Exercise instructions - Quote all entries in full, exactly.
╭─ Dataset records
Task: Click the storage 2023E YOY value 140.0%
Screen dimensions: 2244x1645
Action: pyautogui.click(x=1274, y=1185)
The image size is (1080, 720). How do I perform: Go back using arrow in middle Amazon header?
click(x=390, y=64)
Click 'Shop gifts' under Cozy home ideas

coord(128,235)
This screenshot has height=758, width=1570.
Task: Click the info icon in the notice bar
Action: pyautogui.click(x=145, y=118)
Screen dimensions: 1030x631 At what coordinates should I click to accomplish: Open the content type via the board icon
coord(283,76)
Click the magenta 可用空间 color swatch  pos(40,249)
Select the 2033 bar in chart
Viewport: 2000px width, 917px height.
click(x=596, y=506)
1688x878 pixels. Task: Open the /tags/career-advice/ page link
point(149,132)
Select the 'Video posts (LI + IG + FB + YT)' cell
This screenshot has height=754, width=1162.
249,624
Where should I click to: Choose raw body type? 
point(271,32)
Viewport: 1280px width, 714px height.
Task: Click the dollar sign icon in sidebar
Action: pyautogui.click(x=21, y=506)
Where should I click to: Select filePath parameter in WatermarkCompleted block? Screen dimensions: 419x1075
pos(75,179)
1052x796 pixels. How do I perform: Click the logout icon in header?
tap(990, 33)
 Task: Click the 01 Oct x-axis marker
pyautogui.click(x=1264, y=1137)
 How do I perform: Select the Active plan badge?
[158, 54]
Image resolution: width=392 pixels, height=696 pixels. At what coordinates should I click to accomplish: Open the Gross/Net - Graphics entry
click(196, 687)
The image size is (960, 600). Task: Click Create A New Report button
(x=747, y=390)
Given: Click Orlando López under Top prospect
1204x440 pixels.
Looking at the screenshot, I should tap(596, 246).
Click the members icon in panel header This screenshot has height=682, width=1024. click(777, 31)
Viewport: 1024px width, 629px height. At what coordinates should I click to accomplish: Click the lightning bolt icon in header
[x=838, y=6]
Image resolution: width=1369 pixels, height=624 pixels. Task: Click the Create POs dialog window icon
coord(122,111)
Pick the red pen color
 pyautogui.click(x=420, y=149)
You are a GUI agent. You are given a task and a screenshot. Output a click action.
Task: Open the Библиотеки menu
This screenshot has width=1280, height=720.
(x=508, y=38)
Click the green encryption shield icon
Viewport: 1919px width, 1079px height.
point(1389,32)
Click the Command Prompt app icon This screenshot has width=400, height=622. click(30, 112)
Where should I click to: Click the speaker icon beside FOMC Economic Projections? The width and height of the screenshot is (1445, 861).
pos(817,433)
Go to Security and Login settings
╰─
Your solution -
Task: Click the storage 2023E YOY value 140.0%
Screen dimensions: 2244x1645
Action: pyautogui.click(x=1274, y=1185)
The image size is (1080, 720). How do I perform: Go back using arrow in middle Amazon header?
click(x=390, y=64)
Click 'Shop gifts' under Cozy home ideas

coord(128,235)
This screenshot has height=758, width=1570.
Task: Click the info icon in the notice bar
Action: pyautogui.click(x=145, y=118)
Screen dimensions: 1030x631 At what coordinates should I click to accomplish: Open the content type via the board icon
coord(283,76)
Click the magenta 可用空间 color swatch  pos(40,249)
Select the 2033 bar in chart
Viewport: 2000px width, 917px height.
click(x=596, y=506)
1688x878 pixels. Task: Open the /tags/career-advice/ page link
point(149,132)
Select the 'Video posts (LI + IG + FB + YT)' cell
This screenshot has height=754, width=1162.
249,624
Where should I click to: Choose raw body type? 
point(271,32)
Viewport: 1280px width, 714px height.
Task: Click the dollar sign icon in sidebar
Action: pyautogui.click(x=21, y=506)
Where should I click to: Select filePath parameter in WatermarkCompleted block? Screen dimensions: 419x1075
pos(75,179)
1052x796 pixels. How do I perform: Click the logout icon in header?
tap(990, 33)
 Task: Click the 01 Oct x-axis marker
pyautogui.click(x=1264, y=1137)
 How do I perform: Select the Active plan badge?
[158, 54]
Image resolution: width=392 pixels, height=696 pixels. At what coordinates should I click to accomplish: Open the Gross/Net - Graphics entry
click(196, 687)
The image size is (960, 600). Task: Click Create A New Report button
(x=747, y=390)
Given: Click Orlando López under Top prospect
1204x440 pixels.
Looking at the screenshot, I should tap(596, 246).
Click the members icon in panel header This screenshot has height=682, width=1024. click(777, 31)
Viewport: 1024px width, 629px height. At what coordinates should I click to accomplish: Click the lightning bolt icon in header
[x=838, y=6]
Image resolution: width=1369 pixels, height=624 pixels. Task: Click the Create POs dialog window icon
coord(122,111)
Pick the red pen color
 pyautogui.click(x=420, y=149)
You are a GUI agent. You are given a task and a screenshot. Output a click action.
Task: Open the Библиотеки menu
This screenshot has width=1280, height=720.
(x=508, y=38)
Click the green encryption shield icon
Viewport: 1919px width, 1079px height.
point(1389,32)
Click the Command Prompt app icon This screenshot has width=400, height=622. click(30, 112)
Where should I click to: Click the speaker icon beside FOMC Economic Projections? The width and height of the screenshot is (1445, 861).
pos(817,433)
Go to Security and Login settings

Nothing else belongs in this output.